机构地区: 黑龙江八一农垦大学动物科技学院
出 处: 《中国动物传染病学报》 2012年第6期36-39,共4页
摘 要: 从副结核分支杆菌K-10菌株基因组中扩增出516 bp的MAP1588C基因片段,插入原核表达载体pET-28b(+),转化至大肠杆菌BL21(DE3),在0.5 mmol/L的IPTG诱导下进行表达;利用融合蛋白的组氨酸标签进行亲和层析纯化重组蛋白;通过抗6 His标签抗体的Western blot验证了纯化蛋白产物;另外,副结核阳性牛血清可检测到该蛋白条带。
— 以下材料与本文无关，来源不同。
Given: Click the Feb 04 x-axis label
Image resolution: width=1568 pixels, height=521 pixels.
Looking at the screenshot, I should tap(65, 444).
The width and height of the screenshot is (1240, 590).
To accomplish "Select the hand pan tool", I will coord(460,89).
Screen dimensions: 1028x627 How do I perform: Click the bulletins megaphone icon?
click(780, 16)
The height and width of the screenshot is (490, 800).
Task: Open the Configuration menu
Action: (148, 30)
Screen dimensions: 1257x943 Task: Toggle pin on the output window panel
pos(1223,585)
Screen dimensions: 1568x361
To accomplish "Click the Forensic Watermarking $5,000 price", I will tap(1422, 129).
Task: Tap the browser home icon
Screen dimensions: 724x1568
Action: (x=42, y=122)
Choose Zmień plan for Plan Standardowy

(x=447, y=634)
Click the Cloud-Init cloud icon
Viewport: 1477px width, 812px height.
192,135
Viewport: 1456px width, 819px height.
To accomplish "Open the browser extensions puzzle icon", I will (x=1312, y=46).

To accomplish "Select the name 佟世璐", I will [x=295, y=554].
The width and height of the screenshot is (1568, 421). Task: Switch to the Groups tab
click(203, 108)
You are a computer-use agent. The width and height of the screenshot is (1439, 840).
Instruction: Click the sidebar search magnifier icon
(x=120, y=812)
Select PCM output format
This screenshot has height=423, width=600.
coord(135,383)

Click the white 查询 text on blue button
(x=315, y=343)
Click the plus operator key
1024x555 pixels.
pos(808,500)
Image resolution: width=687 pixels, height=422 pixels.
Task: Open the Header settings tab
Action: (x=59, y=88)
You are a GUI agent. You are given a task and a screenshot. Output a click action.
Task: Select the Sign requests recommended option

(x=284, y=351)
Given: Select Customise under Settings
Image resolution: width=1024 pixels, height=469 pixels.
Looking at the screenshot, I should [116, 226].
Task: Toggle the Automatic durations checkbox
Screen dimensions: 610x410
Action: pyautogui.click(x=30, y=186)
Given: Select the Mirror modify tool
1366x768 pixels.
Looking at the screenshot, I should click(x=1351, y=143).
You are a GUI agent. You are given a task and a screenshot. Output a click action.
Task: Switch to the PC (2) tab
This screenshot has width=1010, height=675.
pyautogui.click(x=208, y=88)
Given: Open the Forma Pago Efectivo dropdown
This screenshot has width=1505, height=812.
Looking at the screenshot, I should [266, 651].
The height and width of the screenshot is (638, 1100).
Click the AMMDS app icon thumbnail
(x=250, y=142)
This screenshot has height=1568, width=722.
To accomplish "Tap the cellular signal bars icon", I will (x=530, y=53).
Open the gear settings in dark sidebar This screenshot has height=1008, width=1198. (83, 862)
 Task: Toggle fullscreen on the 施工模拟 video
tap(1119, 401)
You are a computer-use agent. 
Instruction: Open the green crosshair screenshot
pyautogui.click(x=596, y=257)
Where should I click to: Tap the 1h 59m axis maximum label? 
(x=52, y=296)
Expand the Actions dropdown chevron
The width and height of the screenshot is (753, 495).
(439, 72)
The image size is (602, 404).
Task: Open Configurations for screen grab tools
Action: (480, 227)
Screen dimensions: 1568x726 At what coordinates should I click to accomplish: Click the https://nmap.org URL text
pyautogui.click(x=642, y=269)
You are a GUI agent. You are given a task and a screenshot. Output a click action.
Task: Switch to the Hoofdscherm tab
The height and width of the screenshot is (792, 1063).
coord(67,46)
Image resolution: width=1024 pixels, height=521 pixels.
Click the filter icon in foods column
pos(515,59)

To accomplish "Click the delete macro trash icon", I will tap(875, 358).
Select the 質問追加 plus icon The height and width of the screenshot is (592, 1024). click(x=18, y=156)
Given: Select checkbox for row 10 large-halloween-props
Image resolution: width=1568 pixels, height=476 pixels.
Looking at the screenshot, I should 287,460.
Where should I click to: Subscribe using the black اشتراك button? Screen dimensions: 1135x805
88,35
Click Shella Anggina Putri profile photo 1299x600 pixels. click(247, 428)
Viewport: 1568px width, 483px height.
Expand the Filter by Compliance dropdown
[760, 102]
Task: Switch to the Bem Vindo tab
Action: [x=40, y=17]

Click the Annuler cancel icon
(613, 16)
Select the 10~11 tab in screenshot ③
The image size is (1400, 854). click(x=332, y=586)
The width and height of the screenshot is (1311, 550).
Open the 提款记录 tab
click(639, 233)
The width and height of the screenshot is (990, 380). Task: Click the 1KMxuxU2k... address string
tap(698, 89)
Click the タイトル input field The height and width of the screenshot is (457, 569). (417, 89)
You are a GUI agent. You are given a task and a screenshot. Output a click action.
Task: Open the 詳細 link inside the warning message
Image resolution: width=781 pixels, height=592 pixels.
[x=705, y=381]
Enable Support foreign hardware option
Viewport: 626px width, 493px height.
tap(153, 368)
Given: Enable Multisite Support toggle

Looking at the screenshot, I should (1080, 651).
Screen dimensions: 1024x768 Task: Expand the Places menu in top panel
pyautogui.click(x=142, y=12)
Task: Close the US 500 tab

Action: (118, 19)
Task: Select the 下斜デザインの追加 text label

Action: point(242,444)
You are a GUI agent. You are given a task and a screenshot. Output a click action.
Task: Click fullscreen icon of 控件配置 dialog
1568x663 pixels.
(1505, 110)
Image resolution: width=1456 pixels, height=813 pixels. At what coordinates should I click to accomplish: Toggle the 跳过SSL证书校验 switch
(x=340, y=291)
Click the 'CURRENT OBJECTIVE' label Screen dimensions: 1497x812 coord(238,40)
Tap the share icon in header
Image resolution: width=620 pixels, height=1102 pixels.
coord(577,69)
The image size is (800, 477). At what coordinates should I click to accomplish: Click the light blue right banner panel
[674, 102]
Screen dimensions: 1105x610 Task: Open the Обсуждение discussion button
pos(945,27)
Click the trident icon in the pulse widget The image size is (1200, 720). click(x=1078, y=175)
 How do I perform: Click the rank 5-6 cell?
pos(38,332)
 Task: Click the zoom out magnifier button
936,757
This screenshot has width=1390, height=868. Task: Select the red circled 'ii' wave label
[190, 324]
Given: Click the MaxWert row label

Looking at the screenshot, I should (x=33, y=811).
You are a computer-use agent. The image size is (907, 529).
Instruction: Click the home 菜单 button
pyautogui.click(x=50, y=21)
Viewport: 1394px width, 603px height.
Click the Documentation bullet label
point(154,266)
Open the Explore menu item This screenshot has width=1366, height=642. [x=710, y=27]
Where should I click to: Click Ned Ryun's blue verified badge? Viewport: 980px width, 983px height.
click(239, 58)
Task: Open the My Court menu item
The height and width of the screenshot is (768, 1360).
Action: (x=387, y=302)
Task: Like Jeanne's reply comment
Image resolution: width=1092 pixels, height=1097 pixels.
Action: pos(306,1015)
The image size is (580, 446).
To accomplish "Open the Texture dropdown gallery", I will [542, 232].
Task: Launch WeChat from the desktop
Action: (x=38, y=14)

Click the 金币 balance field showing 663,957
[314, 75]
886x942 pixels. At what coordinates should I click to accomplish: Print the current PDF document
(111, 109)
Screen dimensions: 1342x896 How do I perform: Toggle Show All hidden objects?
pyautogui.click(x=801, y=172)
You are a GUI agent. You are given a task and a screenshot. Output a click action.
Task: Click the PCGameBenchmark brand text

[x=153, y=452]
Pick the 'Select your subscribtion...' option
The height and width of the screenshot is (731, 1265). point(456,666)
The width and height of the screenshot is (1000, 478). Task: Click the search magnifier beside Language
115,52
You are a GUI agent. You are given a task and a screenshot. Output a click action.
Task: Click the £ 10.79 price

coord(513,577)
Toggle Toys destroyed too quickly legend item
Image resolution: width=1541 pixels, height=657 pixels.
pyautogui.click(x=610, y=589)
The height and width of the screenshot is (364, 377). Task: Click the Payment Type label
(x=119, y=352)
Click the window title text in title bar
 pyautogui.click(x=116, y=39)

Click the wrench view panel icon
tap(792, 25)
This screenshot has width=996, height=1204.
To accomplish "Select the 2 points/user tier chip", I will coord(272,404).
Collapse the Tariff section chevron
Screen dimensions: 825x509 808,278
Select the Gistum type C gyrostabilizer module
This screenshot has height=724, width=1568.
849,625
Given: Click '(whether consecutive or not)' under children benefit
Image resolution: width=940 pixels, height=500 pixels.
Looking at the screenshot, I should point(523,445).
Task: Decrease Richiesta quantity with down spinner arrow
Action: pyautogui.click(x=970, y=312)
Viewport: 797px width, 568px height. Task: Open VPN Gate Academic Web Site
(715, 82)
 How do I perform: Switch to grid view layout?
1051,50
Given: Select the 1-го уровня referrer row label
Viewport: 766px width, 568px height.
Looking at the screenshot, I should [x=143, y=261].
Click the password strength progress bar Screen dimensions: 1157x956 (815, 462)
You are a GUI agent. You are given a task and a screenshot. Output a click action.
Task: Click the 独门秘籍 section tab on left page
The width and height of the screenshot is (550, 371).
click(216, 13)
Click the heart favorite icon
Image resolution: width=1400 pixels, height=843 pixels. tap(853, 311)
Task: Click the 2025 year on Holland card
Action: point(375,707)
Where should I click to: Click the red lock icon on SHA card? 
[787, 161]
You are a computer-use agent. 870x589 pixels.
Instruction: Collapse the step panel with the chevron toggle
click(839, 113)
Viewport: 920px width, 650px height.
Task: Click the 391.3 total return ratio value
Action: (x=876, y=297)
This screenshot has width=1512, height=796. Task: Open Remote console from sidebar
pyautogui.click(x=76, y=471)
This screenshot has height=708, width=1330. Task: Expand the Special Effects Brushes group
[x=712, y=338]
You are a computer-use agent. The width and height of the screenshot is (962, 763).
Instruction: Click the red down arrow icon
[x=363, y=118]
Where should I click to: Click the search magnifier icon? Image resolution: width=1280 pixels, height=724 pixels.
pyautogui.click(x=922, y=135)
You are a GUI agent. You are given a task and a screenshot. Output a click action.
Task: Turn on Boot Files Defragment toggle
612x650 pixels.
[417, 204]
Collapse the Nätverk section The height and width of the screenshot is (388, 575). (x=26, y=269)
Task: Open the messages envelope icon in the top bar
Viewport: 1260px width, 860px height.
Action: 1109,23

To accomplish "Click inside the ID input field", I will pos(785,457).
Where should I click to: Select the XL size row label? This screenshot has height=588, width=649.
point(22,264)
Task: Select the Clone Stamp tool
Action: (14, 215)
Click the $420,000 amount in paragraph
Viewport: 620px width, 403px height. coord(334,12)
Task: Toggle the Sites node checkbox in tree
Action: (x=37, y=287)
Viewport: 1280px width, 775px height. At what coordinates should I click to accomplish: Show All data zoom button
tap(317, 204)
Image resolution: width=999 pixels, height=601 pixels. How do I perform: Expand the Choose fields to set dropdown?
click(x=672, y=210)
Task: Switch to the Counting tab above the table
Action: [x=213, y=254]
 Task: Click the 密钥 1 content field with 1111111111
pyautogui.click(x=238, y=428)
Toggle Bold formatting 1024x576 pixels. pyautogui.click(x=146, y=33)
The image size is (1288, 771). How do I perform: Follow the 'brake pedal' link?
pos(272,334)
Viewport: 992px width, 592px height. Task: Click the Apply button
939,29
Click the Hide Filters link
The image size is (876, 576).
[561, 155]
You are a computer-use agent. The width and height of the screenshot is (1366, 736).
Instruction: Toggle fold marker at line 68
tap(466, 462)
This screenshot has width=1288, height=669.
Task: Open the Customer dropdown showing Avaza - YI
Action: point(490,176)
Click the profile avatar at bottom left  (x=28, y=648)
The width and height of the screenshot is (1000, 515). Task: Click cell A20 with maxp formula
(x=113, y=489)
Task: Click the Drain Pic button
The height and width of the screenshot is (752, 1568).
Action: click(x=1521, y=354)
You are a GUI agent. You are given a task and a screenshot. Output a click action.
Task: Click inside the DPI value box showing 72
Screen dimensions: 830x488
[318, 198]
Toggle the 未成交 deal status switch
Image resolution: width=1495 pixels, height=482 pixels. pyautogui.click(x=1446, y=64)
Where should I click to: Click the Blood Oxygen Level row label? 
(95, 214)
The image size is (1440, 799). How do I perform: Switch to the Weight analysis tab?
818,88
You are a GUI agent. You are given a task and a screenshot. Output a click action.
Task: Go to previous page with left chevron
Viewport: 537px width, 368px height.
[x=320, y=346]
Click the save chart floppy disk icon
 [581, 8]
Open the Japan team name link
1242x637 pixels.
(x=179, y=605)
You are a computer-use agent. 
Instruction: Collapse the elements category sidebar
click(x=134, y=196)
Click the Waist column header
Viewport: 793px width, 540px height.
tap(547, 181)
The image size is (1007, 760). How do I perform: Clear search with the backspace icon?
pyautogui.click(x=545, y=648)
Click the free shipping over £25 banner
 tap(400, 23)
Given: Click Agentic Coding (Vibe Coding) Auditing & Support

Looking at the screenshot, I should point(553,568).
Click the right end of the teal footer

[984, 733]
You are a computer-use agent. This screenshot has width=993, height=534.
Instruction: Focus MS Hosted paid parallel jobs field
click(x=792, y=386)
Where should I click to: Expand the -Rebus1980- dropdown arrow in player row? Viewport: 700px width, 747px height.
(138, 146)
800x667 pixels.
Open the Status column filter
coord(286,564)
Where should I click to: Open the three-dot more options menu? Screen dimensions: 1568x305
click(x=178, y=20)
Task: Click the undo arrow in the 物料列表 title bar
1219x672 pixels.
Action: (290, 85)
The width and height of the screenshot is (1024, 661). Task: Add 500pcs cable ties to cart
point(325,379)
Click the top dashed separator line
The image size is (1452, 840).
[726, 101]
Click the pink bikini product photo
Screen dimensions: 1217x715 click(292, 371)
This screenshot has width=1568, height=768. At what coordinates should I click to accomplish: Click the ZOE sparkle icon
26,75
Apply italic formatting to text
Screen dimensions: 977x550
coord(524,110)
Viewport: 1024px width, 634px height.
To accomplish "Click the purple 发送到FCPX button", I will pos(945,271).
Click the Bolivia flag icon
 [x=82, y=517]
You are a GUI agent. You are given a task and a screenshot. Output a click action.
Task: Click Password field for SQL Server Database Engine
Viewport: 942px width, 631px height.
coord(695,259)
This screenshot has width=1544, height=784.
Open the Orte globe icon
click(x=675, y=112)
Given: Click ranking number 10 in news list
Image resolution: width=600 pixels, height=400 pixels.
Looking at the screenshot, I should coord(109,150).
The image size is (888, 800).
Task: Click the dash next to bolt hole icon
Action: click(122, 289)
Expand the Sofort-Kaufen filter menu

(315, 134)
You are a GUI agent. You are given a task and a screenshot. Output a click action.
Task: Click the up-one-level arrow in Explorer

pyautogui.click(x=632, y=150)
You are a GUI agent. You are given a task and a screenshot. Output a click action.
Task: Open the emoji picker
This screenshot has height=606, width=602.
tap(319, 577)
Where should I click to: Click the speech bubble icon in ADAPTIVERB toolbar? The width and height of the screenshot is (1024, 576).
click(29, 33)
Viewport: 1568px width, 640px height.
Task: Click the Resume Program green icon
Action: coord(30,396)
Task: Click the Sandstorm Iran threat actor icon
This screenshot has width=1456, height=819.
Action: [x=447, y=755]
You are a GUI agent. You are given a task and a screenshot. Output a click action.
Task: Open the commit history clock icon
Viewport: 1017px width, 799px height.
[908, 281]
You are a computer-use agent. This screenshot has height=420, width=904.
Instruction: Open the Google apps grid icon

结果表明,表达的重组蛋白MAP1588C的蛋白分子量为21 kDa,具有良好抗原性,有望将此抗原用于建立副结核的ELISA诊断方法。 The gene of MAP1588C was cloned from Mycobacterium paratuberculosis(MAP) strain K-10 and inserted into pET-28b(+) vector.The resulting recombinant plasmid p28B-MAP8 was transformed into E.coli BL21(DE3).Then,the product expressed was purified using Ni2+ affinity chromatography.The purified MAP1588C was approximately 21 kDa and reacted with anti-6His antibody and MAP cattle antiserum in Western blotting.These results indicated that the recombinant MAP1588C maintained good reactivity and could be used for development of an ELISA method for diagnosis of MAP.